[Pixel coordinate grounding data]

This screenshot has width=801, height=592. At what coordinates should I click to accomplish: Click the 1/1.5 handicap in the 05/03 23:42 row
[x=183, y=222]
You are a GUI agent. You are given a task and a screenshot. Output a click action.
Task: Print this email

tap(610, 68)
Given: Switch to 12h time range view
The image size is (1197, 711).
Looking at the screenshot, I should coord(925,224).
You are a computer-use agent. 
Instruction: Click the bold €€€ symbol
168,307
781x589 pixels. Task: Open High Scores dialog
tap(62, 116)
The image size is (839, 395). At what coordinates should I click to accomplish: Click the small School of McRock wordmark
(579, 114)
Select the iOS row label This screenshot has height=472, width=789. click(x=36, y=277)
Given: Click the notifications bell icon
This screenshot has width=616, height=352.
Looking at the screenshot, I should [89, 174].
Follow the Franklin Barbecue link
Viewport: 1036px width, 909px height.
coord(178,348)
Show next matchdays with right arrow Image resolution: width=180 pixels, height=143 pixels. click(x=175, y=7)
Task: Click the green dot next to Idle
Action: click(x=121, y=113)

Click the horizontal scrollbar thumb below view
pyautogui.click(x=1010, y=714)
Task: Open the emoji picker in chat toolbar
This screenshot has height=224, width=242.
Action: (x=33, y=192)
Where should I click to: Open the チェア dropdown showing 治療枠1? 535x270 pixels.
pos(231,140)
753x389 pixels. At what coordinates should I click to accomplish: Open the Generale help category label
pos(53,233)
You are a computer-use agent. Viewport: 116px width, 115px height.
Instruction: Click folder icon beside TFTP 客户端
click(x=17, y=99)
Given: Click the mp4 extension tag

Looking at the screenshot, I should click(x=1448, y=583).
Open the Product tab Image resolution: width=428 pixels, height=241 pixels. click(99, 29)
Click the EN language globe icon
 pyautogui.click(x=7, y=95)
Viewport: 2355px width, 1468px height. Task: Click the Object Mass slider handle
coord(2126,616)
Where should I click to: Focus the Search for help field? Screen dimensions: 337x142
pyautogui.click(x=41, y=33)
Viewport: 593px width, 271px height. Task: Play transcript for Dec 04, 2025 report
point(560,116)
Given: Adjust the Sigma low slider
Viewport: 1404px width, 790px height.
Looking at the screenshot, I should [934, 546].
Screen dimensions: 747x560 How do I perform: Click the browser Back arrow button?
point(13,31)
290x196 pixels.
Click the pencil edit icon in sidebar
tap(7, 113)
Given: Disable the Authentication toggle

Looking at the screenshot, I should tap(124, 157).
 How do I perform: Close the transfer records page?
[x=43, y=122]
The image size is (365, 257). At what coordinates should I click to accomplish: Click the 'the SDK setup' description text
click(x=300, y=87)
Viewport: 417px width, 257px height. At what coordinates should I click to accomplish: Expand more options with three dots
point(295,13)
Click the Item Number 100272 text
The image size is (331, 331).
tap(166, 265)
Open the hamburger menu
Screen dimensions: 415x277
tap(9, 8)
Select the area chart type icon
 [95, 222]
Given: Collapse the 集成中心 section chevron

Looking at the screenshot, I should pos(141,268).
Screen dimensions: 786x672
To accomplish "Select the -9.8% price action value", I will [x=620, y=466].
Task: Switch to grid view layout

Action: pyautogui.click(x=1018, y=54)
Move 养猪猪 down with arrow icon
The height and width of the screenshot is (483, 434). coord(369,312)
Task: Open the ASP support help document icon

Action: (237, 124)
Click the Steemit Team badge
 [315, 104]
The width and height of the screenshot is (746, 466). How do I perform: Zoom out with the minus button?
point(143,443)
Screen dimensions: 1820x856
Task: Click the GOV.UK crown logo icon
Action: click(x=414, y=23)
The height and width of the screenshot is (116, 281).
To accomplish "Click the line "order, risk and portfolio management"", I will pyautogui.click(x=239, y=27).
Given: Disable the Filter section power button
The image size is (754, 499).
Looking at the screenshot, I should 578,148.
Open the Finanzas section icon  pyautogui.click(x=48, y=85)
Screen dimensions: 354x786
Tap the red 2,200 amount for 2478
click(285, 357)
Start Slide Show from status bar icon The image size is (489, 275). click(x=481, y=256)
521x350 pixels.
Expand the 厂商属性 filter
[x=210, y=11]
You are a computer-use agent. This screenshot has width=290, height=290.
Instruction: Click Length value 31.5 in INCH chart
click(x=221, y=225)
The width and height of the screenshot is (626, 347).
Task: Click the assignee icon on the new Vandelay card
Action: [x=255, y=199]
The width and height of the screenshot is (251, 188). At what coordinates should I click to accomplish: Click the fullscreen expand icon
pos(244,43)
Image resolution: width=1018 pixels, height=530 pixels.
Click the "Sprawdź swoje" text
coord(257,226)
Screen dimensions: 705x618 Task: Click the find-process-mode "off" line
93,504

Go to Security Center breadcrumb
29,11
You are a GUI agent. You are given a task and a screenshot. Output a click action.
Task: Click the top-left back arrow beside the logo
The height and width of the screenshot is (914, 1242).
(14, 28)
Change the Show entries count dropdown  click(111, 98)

:: TASK DIRECTIONS ::
Find the word "computer" in the entries. Copy each line that holds it.

:: EXERCISE OUTPUT ::
You are a computer-use agent. 
You are a computer-use agent. Viewport: 116px width, 115px height.
You are a computer-use agent. This screenshot has width=290, height=290.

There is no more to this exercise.